This guide uses Cursor. Any VS Code fork may work but alternatives have not been tested.

Prerequisites

Remote-SSH extension installed in Cursor/VS Code
A GitHub repository with Actions workflows
For Tailscale method: A Tailscale account
For SSH method: An SSH key pair and Cloudflare CLI

Method 1: Tailscale (Recommended)

Tailscale provides a zero-trust mesh VPN that eliminates SSH key management entirely. Authentication is handled through your identity provider, and devices on your tailnet can communicate directly without exposing ports to the public internet.

Why Tailscale?

No SSH keys to configure, rotate, or store in secrets. Keyless authentication via your identity provider. Ephemeral nodes auto-remove when the runner terminates.

Setup Tailscale

Create a Tailscale account

Add your local machine to the tailnet

Follow the Tailscale device setup guide to install Tailscale on your development machine. Verify it appears in your admin dashboard.

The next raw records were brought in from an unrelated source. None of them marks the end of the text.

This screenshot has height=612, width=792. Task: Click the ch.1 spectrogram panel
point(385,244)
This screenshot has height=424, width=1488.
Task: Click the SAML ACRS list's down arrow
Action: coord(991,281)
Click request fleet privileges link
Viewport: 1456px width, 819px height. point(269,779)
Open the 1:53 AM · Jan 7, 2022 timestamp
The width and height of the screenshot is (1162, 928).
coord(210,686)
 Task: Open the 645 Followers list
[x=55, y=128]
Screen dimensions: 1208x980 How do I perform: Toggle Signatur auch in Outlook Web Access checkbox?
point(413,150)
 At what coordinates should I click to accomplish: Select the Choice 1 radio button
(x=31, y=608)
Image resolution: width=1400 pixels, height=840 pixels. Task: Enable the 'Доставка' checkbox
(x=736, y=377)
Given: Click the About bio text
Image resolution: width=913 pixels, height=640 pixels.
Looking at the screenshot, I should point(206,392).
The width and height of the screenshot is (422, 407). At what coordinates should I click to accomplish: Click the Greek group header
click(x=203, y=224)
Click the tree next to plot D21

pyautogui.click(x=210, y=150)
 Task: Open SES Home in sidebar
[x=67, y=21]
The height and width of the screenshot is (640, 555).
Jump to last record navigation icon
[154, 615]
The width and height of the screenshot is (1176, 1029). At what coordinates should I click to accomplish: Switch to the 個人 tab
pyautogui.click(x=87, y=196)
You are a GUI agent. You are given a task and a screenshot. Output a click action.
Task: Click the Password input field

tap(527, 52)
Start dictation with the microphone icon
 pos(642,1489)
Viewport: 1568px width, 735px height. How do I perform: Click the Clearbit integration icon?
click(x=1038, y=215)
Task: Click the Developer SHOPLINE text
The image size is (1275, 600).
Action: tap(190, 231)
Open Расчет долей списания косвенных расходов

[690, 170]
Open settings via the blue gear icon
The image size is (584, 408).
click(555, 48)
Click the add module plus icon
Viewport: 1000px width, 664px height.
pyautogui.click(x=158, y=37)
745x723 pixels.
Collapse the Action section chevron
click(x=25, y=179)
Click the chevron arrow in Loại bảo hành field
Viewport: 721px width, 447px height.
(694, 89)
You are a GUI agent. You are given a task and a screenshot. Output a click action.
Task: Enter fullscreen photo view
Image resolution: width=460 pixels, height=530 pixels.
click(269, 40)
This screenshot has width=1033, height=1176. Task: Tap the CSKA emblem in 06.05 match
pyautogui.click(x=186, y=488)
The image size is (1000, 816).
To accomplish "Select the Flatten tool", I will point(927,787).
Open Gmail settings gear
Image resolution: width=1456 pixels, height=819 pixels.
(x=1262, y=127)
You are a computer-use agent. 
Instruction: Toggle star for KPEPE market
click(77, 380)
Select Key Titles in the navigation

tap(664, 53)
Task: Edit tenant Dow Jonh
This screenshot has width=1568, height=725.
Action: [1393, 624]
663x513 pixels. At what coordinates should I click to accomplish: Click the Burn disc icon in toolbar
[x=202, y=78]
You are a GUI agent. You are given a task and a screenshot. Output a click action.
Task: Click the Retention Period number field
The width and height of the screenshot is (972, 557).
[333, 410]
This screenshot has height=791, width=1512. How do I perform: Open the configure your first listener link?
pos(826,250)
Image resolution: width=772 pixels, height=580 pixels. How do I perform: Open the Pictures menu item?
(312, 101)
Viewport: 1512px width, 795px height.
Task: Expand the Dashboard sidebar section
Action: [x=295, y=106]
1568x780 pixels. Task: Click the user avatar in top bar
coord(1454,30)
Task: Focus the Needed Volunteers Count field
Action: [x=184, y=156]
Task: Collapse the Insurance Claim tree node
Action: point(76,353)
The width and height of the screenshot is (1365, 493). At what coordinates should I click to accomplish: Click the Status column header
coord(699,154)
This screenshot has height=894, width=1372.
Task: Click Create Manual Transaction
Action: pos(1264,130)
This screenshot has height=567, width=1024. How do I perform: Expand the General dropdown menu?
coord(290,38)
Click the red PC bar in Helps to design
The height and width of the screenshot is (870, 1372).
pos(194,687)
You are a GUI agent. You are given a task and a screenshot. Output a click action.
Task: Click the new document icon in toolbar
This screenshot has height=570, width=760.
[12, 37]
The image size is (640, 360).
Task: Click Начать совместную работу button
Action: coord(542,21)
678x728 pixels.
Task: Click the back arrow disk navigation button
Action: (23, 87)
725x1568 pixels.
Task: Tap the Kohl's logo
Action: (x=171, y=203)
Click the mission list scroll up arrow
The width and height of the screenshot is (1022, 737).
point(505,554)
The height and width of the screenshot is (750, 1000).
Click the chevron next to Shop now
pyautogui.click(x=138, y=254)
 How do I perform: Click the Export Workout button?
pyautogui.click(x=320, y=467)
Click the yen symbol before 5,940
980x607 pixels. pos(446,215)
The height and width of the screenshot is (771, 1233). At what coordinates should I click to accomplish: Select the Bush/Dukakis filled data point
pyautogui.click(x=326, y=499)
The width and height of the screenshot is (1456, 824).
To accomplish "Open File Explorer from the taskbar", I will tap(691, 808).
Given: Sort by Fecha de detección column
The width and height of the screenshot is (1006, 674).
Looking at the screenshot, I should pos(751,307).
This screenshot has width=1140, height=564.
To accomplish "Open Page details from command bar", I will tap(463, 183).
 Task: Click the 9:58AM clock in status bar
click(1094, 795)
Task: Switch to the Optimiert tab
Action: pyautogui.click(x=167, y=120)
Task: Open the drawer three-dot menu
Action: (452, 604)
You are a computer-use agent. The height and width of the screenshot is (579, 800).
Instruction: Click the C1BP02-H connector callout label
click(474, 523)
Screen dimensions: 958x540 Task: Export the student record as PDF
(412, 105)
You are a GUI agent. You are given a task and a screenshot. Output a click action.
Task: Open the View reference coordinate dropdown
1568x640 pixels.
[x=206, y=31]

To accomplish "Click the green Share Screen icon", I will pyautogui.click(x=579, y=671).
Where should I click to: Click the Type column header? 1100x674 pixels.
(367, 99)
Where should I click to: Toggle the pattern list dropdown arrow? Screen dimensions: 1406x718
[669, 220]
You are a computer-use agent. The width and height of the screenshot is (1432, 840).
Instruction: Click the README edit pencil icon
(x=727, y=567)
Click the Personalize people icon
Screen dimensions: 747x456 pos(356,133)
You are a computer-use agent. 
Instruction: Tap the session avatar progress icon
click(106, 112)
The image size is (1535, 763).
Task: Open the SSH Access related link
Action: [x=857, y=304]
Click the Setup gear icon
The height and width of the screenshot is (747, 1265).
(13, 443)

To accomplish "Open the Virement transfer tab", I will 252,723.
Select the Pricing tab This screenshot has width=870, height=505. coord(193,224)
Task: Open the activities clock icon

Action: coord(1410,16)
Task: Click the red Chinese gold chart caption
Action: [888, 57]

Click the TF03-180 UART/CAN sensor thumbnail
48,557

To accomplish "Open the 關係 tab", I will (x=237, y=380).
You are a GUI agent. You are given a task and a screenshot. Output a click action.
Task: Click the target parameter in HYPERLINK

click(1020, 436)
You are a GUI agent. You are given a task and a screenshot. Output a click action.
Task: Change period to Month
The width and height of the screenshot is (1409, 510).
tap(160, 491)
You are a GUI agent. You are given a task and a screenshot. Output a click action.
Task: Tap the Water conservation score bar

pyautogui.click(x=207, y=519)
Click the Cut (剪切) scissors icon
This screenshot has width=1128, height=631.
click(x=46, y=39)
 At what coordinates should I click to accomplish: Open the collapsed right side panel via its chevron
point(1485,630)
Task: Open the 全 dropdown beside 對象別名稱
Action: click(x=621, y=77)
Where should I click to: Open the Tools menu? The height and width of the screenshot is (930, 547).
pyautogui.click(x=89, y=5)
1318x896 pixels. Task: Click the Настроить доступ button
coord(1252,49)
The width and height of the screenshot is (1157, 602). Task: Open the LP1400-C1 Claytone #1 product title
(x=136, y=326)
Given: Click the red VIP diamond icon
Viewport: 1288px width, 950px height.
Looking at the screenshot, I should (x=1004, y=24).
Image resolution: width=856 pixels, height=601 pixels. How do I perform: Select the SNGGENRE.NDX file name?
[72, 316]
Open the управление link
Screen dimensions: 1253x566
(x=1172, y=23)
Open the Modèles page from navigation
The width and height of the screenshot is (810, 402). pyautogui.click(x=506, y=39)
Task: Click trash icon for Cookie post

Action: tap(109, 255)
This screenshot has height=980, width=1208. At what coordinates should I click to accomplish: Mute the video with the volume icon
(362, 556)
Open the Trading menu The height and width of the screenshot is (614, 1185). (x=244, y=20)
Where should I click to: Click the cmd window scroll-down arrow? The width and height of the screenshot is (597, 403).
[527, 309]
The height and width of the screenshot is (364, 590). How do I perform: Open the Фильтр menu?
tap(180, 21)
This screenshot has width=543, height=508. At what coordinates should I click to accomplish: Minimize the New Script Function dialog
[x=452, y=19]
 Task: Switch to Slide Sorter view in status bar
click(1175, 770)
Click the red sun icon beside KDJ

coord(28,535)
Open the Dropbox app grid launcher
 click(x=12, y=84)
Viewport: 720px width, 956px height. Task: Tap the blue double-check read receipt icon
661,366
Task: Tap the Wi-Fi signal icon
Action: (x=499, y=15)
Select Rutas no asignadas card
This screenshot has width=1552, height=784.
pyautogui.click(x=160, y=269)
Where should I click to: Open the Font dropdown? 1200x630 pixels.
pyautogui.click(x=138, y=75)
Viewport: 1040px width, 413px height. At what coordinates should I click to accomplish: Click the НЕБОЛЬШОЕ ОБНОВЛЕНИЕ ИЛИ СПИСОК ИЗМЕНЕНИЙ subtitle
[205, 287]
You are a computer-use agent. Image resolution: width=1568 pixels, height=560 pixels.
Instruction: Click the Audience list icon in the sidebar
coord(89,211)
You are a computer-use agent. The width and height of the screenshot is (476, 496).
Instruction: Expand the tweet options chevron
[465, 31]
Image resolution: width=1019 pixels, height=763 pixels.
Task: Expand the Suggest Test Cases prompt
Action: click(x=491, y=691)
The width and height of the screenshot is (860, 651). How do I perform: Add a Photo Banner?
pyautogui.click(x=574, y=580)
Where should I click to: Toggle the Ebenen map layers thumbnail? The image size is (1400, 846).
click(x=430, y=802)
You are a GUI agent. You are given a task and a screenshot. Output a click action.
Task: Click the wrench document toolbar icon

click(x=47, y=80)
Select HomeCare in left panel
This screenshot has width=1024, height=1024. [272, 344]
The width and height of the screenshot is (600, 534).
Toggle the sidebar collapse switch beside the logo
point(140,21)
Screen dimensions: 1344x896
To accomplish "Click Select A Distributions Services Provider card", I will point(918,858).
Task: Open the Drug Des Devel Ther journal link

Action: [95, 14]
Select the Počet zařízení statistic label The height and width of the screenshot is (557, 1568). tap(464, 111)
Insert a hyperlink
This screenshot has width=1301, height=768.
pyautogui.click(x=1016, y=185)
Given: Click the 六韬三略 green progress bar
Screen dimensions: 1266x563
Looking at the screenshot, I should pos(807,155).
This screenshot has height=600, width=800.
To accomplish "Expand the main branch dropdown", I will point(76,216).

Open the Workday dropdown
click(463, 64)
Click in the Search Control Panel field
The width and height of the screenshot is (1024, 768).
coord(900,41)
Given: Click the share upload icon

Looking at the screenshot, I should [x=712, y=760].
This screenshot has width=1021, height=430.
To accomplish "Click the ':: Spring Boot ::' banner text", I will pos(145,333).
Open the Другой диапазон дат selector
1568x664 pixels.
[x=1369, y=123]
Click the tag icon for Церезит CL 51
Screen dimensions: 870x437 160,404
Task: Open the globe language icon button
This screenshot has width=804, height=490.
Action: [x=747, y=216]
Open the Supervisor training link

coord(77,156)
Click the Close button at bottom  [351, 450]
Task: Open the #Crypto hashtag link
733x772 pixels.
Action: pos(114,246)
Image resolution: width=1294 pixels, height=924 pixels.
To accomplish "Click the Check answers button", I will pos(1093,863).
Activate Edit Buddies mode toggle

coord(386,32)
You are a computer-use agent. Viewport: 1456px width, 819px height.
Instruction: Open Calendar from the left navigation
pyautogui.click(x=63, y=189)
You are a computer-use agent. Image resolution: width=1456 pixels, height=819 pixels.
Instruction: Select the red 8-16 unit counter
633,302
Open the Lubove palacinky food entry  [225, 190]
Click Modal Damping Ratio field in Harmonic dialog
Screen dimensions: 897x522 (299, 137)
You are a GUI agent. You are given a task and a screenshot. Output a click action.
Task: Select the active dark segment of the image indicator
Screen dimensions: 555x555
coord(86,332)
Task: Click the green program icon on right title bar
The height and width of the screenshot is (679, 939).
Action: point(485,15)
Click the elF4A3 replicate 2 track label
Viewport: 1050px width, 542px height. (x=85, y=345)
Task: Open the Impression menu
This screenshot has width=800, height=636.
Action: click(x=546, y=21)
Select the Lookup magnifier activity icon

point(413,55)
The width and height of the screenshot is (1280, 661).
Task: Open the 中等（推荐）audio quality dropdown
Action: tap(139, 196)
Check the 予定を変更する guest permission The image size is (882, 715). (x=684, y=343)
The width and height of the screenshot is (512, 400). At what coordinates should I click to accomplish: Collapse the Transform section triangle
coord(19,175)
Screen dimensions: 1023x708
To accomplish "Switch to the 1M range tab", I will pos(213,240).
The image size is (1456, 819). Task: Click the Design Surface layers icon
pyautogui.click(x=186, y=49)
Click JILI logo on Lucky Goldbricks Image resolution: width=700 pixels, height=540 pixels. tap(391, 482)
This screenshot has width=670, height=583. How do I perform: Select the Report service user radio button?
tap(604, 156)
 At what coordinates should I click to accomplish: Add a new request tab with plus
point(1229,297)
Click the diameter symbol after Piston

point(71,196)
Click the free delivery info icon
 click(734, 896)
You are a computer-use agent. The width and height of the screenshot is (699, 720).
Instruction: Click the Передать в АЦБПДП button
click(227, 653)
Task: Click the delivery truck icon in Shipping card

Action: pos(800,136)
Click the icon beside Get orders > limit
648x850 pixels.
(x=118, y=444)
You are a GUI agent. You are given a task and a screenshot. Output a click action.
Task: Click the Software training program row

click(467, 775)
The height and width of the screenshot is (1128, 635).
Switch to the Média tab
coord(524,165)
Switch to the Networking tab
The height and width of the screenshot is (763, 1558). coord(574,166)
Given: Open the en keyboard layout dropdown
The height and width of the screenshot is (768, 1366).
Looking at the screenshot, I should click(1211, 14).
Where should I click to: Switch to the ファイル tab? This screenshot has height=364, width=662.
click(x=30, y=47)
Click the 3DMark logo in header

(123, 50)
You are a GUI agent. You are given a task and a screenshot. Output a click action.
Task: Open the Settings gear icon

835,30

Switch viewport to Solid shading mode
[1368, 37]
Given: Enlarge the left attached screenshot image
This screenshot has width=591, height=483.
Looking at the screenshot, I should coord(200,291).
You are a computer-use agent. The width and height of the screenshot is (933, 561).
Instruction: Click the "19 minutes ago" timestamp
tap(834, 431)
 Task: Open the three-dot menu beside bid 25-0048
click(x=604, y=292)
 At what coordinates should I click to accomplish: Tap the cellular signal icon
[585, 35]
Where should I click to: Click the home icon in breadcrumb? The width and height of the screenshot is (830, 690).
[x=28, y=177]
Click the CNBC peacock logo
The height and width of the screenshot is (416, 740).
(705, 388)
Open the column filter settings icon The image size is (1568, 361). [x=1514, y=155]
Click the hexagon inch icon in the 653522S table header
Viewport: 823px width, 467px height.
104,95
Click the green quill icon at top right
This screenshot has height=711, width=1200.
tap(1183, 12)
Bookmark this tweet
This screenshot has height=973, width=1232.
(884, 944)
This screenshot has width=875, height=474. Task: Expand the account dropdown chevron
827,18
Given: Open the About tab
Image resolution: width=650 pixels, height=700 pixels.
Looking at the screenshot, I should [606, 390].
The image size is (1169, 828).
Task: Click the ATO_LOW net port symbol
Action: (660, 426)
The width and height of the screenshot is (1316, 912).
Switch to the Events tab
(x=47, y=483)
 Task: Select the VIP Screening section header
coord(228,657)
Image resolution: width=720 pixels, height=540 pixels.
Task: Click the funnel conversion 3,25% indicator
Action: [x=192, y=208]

Generate an ephemeral auth key

Navigate to Settings → Personal Settings → Keys in the Tailscale admin console. Click Generate auth key with these options:

Ephemeral: Enabled (auto-removes the device when disconnected)
Reusable: Enabled (allows the same key for multiple runner registrations)

tailscale auth key

Add the auth key to GitHub Secrets

In your repository, go to Settings → Secrets and variables → Actions and create a new secret named TAILSCALE_AUTH_KEY_DEBUG with your generated auth key.

Configure the Workflow

Add this step to your workflow after the step that's failing. It connects the runner to your tailnet and keeps the job alive for debugging:

- name: Setup Tailscale SSH
  if: ${{ failure() }}
  run: |
    # Write secret to temp file
    mkdir -p /tmp/secrets
    echo "${{ secrets.TAILSCALE_AUTH_KEY_DEBUG }}" > /tmp/secrets/tailscale_auth_key
    chmod 600 /tmp/secrets/tailscale_auth_key

    # Install Tailscale
    curl -fsSL https://tailscale.com/install.sh | sh

    # Start Tailscale with auth key and SSH enabled
    sudo tailscale up --auth-key=$(cat /tmp/secrets/tailscale_auth_key) --hostname=gha-debug-${GITHUB_RUN_ID} --ssh

    # Get connection info
    TAILSCALE_IP=$(tailscale ip -4)
    TAILSCALE_HOSTNAME="gha-debug-${GITHUB_RUN_ID}"

    echo ""
    echo "========================================"
    echo "SSH INTO RUNNER"
    echo "========================================"
    echo "ssh runner@$TAILSCALE_IP"
    echo "ssh runner@$TAILSCALE_HOSTNAME"
    echo ""
    echo "OPEN IN CURSOR:"
    echo "cursor --folder-uri \"vscode-remote://ssh-remote+runner%40$TAILSCALE_IP/home/runner/work/\""
    echo "========================================"
    echo ""
    echo "(Keeping job alive; cancel the workflow when done debugging.)"
    tail -f /dev/null

Connect from Cursor

When the workflow fails, the step above logs a Cursor command. Copy and run it in your terminal:

cursor --folder-uri "vscode-remote://ssh-remote+runner%40100.88.xx.xx/home/runner/work/"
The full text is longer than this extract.